The packet-switching approach of Internet traffic is distinctly different from the dedicated-line paradigm of long-distance phone calls. In particular, no one keeps records of Internet traffic-mainly because there's no billing! Even if there were, an IP address is not the same thing as a phone number, Feigenbaum points out, so it's not clear what the nodes of an Internet graph would be. Finally, keeping track of Internet traffic would make the phone companies' current record-keeping tasks look puny by comparison: A single gateway router can generate more than 10 gigabytes of summary data per day.
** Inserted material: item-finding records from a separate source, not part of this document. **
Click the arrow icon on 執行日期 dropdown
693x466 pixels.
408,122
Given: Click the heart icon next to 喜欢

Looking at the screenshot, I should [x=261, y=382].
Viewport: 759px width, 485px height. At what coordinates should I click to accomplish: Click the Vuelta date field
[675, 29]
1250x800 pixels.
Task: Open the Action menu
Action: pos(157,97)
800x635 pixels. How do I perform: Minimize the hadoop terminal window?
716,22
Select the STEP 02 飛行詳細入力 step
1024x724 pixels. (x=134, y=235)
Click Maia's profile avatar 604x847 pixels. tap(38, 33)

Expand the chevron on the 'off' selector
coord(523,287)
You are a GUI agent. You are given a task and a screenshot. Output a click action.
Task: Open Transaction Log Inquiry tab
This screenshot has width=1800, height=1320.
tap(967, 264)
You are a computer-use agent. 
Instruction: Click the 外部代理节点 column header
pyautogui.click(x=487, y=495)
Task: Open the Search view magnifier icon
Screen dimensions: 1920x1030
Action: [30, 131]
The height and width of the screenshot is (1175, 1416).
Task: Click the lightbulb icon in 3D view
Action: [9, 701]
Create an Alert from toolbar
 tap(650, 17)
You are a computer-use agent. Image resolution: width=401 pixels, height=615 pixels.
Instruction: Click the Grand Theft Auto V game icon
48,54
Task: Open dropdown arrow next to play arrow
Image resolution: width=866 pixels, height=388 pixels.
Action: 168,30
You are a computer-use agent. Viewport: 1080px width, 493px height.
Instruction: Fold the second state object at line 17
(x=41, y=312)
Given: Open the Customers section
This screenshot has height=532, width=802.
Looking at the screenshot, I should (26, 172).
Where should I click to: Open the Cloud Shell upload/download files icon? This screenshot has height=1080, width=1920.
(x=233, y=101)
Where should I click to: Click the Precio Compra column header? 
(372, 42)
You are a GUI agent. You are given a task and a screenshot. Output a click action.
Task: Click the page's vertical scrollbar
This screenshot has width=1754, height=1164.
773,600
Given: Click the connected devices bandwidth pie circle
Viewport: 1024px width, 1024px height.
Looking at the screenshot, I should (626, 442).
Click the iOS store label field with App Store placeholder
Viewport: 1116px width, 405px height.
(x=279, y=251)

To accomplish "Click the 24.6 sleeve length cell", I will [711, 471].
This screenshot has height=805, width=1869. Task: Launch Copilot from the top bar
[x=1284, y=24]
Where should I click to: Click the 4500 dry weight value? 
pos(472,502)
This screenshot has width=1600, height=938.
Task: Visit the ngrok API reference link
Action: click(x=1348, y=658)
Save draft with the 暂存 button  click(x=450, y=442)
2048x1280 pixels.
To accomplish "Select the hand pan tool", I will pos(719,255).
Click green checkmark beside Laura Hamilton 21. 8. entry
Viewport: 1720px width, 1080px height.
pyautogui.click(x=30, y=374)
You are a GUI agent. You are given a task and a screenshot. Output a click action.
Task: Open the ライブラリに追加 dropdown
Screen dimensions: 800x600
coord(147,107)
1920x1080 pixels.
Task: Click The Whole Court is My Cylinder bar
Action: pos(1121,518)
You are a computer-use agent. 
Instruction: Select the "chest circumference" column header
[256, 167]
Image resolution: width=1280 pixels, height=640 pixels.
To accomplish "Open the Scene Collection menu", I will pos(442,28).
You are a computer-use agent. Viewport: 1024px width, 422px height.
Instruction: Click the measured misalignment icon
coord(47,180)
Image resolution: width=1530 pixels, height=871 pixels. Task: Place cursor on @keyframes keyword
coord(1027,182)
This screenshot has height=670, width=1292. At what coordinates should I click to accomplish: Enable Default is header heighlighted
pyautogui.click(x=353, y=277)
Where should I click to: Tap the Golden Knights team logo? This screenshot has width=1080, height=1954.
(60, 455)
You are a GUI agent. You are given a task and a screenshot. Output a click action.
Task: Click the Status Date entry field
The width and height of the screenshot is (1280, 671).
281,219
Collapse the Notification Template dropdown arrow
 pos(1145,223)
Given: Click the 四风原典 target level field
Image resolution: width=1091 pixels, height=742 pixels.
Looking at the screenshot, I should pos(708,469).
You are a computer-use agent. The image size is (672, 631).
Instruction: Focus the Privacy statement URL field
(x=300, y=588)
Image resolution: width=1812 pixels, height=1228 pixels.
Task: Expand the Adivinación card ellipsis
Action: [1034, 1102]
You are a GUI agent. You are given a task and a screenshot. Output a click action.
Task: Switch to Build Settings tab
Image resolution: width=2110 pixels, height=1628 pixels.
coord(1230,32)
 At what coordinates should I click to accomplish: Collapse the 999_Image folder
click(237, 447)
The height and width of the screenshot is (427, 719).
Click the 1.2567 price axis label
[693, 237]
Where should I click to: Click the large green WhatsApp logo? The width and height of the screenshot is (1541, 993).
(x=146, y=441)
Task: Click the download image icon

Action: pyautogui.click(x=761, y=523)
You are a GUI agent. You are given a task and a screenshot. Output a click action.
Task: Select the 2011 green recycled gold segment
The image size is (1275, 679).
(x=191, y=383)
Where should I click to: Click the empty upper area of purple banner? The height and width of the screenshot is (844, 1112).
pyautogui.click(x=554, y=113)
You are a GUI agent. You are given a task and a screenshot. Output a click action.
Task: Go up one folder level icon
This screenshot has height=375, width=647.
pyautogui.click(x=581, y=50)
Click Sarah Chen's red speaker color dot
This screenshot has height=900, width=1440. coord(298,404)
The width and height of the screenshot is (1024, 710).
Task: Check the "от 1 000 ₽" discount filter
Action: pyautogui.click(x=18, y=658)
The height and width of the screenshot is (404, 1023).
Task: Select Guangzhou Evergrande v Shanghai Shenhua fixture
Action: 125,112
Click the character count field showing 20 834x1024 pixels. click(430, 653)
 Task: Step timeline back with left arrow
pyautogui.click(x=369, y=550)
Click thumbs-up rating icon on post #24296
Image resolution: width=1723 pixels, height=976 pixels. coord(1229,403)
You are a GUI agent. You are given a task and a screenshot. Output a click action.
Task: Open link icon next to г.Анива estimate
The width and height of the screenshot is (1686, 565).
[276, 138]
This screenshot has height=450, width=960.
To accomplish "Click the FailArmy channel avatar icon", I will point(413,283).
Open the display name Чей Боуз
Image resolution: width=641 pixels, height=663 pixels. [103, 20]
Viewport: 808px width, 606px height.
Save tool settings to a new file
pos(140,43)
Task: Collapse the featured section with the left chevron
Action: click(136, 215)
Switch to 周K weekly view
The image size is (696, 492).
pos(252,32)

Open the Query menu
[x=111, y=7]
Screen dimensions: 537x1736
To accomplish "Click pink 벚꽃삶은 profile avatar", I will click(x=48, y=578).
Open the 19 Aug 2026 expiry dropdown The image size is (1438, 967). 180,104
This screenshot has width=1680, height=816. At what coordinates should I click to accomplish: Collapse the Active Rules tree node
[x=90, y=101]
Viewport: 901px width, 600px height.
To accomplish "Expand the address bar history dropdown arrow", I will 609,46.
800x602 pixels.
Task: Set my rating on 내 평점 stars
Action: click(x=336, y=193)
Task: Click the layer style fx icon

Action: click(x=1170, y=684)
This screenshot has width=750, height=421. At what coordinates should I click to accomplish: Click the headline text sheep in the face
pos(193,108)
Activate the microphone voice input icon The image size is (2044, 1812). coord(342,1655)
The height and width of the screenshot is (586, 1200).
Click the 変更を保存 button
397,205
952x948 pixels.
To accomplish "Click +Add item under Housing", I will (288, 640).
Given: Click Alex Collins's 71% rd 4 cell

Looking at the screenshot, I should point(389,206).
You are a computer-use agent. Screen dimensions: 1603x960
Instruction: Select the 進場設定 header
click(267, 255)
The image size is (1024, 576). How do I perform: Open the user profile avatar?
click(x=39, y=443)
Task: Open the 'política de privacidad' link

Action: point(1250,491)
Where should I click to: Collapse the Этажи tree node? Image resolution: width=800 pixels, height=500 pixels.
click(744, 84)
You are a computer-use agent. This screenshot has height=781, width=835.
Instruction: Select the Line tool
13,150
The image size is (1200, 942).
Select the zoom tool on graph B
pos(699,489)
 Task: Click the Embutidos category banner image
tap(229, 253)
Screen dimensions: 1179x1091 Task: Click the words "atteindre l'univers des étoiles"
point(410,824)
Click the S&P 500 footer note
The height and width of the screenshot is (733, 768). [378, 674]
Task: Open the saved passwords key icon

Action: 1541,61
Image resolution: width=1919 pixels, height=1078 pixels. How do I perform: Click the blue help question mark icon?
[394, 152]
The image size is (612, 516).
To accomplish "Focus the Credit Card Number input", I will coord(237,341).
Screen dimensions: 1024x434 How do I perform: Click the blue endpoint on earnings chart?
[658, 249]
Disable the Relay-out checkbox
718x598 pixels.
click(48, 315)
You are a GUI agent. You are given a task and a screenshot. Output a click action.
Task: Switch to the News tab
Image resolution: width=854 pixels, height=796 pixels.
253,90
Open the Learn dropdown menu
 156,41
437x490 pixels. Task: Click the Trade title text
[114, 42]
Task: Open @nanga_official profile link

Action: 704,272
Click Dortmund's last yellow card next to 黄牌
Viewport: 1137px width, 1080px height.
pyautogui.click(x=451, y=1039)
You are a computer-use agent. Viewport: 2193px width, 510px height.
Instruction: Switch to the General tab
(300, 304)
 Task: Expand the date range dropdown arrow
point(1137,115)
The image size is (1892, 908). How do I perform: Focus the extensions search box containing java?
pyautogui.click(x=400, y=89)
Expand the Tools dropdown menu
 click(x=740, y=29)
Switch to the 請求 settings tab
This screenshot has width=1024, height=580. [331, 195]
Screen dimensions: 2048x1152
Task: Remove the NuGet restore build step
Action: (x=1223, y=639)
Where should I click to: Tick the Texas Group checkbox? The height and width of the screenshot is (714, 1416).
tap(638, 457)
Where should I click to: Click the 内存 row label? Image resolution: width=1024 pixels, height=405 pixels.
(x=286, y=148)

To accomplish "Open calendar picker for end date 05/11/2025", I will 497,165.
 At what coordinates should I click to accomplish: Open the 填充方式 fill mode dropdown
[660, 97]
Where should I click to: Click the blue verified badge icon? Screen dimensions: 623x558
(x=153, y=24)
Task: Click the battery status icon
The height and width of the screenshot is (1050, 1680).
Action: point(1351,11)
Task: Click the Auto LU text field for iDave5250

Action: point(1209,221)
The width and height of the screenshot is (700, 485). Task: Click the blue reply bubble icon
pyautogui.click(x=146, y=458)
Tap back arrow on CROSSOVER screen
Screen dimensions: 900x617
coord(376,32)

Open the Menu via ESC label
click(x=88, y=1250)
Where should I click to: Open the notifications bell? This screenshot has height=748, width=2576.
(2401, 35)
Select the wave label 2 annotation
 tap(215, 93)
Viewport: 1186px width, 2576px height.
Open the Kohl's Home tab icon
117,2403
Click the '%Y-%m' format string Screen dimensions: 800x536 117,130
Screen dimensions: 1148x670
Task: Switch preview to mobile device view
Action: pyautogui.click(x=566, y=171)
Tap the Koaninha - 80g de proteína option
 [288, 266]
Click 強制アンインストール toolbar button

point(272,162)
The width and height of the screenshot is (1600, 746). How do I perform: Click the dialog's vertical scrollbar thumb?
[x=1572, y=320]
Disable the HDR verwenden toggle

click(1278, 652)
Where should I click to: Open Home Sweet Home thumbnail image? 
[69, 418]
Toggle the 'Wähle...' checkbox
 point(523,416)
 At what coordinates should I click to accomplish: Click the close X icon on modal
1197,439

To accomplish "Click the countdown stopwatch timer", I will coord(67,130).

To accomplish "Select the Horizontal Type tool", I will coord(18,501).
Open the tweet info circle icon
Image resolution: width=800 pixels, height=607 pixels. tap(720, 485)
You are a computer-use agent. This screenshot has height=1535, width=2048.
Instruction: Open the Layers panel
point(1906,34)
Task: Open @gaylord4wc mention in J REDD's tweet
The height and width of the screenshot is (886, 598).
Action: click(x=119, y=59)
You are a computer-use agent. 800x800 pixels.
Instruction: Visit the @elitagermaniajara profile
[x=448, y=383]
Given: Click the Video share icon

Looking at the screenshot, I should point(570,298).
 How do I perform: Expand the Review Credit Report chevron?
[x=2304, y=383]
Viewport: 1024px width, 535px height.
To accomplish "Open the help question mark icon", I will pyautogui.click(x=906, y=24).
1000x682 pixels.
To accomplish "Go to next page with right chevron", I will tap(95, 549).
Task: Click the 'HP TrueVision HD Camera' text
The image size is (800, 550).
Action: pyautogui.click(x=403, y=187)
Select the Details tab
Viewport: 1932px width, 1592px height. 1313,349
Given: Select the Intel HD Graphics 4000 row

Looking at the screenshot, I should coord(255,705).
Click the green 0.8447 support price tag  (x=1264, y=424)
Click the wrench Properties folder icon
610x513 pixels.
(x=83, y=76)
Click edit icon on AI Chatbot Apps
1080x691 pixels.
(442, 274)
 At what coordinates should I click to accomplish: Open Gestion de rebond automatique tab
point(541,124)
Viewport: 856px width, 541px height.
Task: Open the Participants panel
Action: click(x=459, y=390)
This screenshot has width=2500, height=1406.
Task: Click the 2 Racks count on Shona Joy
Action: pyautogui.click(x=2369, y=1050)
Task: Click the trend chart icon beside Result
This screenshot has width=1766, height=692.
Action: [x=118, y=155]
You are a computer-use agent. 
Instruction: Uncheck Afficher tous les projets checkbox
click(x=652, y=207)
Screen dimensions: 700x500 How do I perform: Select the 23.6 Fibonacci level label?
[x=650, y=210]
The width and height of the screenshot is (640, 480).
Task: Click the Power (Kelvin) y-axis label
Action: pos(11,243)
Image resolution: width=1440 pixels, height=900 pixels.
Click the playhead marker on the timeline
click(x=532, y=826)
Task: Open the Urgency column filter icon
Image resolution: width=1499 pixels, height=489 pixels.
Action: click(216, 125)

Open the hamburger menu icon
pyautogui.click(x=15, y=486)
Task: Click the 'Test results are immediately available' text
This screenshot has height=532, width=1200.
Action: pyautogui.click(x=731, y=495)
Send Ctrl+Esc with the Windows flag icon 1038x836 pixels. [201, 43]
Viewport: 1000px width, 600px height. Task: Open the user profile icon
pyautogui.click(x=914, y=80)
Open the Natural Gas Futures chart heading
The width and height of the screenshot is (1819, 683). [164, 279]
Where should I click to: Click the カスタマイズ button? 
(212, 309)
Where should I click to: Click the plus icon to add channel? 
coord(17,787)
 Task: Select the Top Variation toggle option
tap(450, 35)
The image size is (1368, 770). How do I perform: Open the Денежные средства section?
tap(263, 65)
One niche where graph theory still holds water, as it were, is the hyperlinked landscape of the Web. The Web "digraph" currently has about half a billion nodes (i.e., pages), with approximately 20 million being added every month. The number of directed edges emerging from each node varies widely, but an average of 10 links per page is a good guess. One advantage for researchers is that raw data regarding the Web are, almost by definition, publicly available. The distinct drawback is that there's no single site where it's all stored; if you want to know how Web sites are interconnected, you've pretty much got to go surfing.

The coming years will likely witness a contest between advances in theory and algorithms and the continued growth of massive data sets. For an industry as fiercely competitive as telecommunications, that's only fitting.